§ **Goals**
(1) Transcribe the part of the worked calculus solution that opens with the words containing "To find the critical" and closes with "of the critical points.".
(2) Answer these from the worked calculus solution:
(a) What is the partial derivative of the function with respect to x?
(b) What is the only critical point found?
(c) Which three second partial derivatives does step 3 say will be computed?
(3) Shorten the paragraph in the worked calculus solution that begins "To use the Second Derivative Test" into a list of its main points.

---- Source

Question

Find the critical points of the given function. Use the Second Derivative Test to determine if each critical point corresponds to a relative maximum, minimum, or saddle point.$$f(x, y)=x^{2}+3 y^{2}-6 y+4 x y$$

Answer

**step1 Calculate the First Partial Derivatives**

To find the critical points of a multivariable function, we first need to determine where the rates of change with respect to each variable are zero. These rates of change are called partial derivatives. We calculate the partial derivative of the function with respect to $$x$$ (treating $$y$$ as a constant) and with respect to $$y$$ (treating $$x$$ as a constant).

$$ \frac{\partial f}{\partial x} = \frac{\partial}{\partial x}(x^{2}+3 y^{2}-6 y+4 x y) = 2x + 4y $$

$$ \frac{\partial f}{\partial y} = \frac{\partial}{\partial y}(x^{2}+3 y^{2}-6 y+4 x y) = 6y - 6 + 4x $$

**step2 Find the Critical Points**

Critical points occur where all first partial derivatives are equal to zero. We set each partial derivative to zero and solve the resulting system of linear equations to find the coordinates ($$x, y$$) of the critical points.

$$ 2x + 4y = 0 \quad \text{(Equation 1)} $$

$$ 4x + 6y - 6 = 0 \quad \text{(Equation 2)} $$

From Equation 1, we can express $$x$$ in terms of $$y$$:

$$ 2x = -4y $$

$$ x = -2y $$

Now, substitute this expression for $$x$$ into Equation 2:

$$ 4(-2y) + 6y - 6 = 0 $$

$$ -8y + 6y - 6 = 0 $$

$$ -2y - 6 = 0 $$

$$ -2y = 6 $$

$$ y = -3 $$

Substitute the value of $$y$$ back into the expression for $$x$$:

$$ x = -2(-3) $$

$$ x = 6 $$

Thus, the only critical point is $$(6, -3)$$.

**step3 Calculate the Second Partial Derivatives**

To use the Second Derivative Test, we need to calculate the second partial derivatives. These tell us about the curvature of the function at the critical points. We compute the second partial derivative with respect to $$x$$ ($$f_{xx}$$), with respect to $$y$$ ($$f_{yy}$$), and the mixed partial derivative ($$f_{xy}$$).

--------
---- Data segment

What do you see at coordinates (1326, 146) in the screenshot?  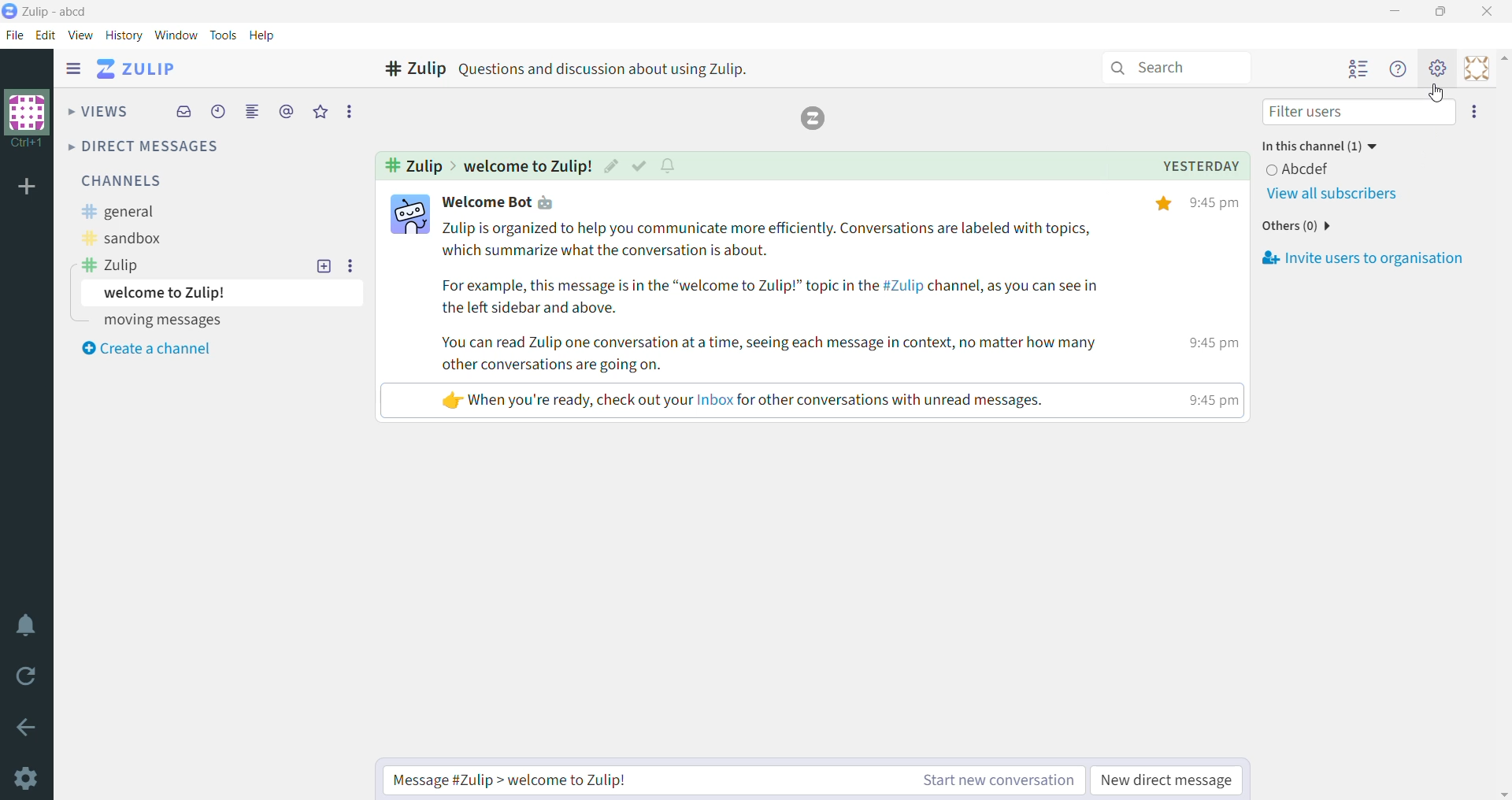 I see `In this channel` at bounding box center [1326, 146]. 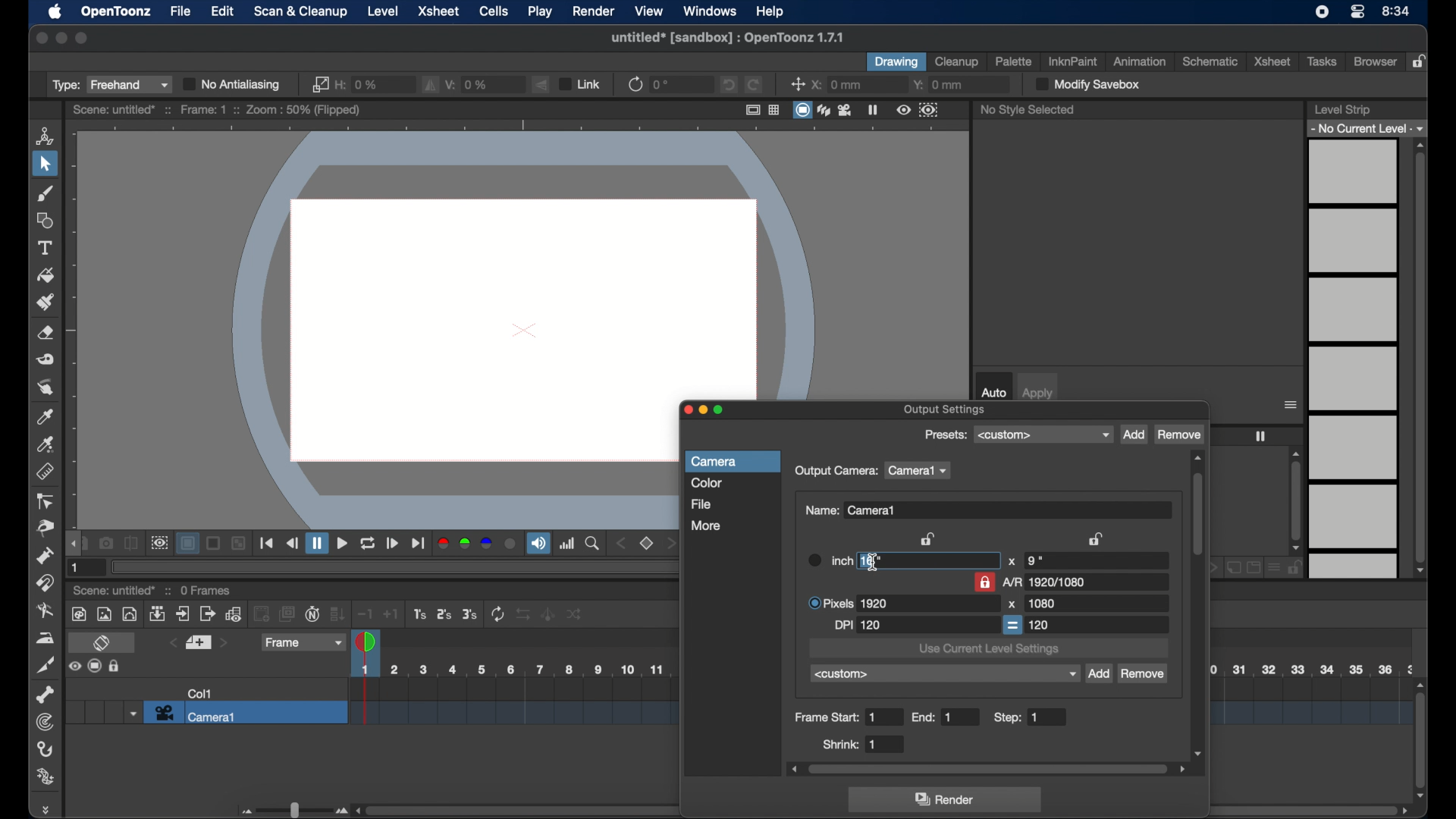 I want to click on preview, so click(x=159, y=543).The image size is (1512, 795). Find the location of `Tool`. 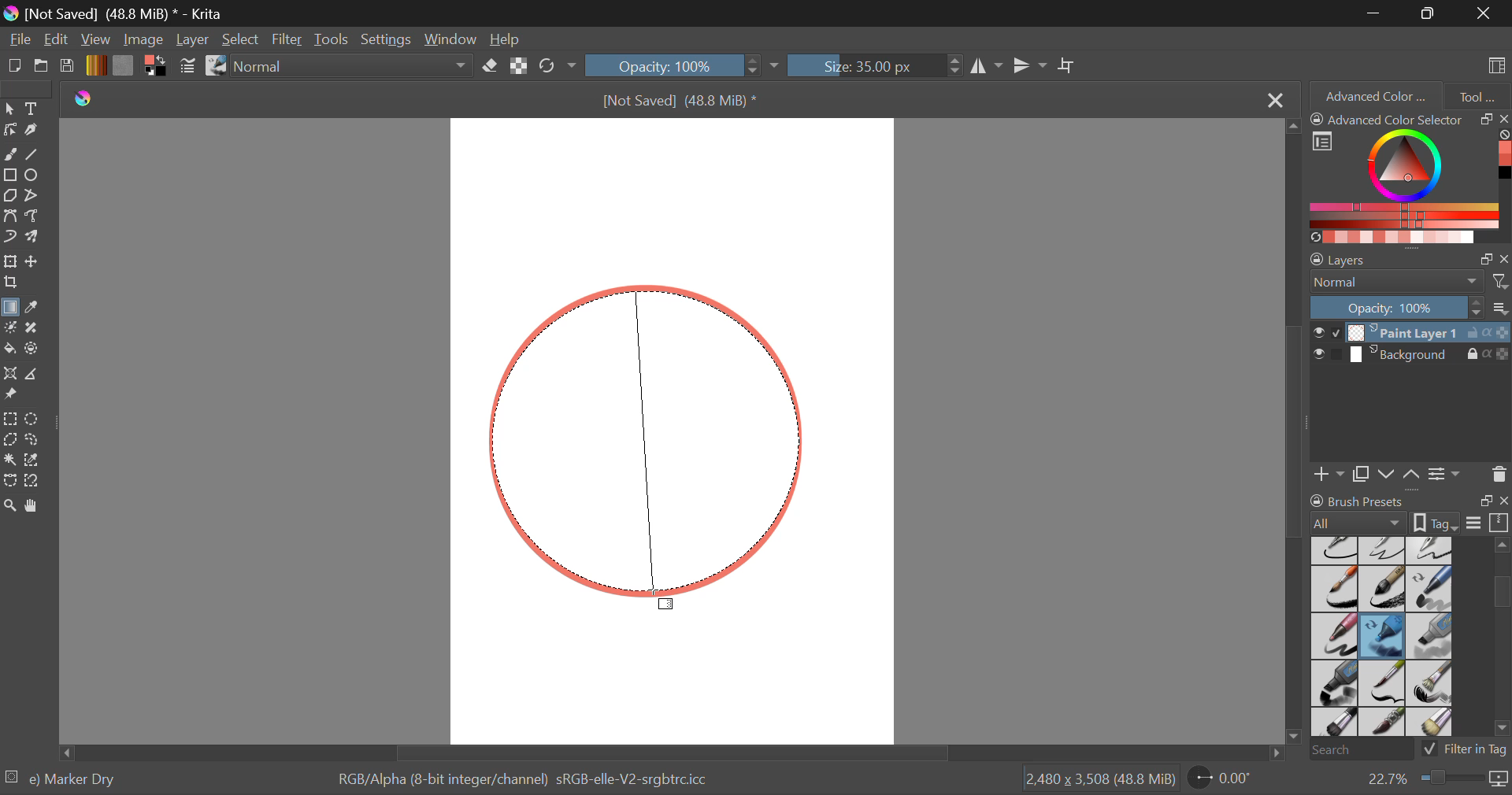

--------

§ **Responses**
(1)
To find the critical points of a multivariable function, we first need to determine where the rates of change with respect to each variable are zero. These rates of change are called partial derivatives. We calculate the partial derivative of the function with respect to $$x$$ (treating $$y$$ as a constant) and with respect to $$y$$ (treating $$x$$ as a constant).

$$ \frac{\partial f}{\partial x} = \frac{\partial}{\partial x}(x^{2}+3 y^{2}-6 y+4 x y) = 2x + 4y $$

$$ \frac{\partial f}{\partial y} = \frac{\partial}{\partial y}(x^{2}+3 y^{2}-6 y+4 x y) = 6y - 6 + 4x $$

**step2 Find the Critical Points**

Critical points occur where all first partial derivatives are equal to zero. We set each partial derivative to zero and solve the resulting system of linear equations to find the coordinates ($$x, y$$) of the critical points.

(2)
(a) 2x + 4y
(b) (6, -3)
(c) f_xx (with respect to x), f_yy (with respect to y), and the mixed partial derivative f_xy

(3)
- The Second Derivative Test requires the second partial derivatives.
- These show the function's curvature at the critical points.
- Three are computed: f_xx (with respect to x), f_yy (with respect to y), and the mixed partial derivative f_xy.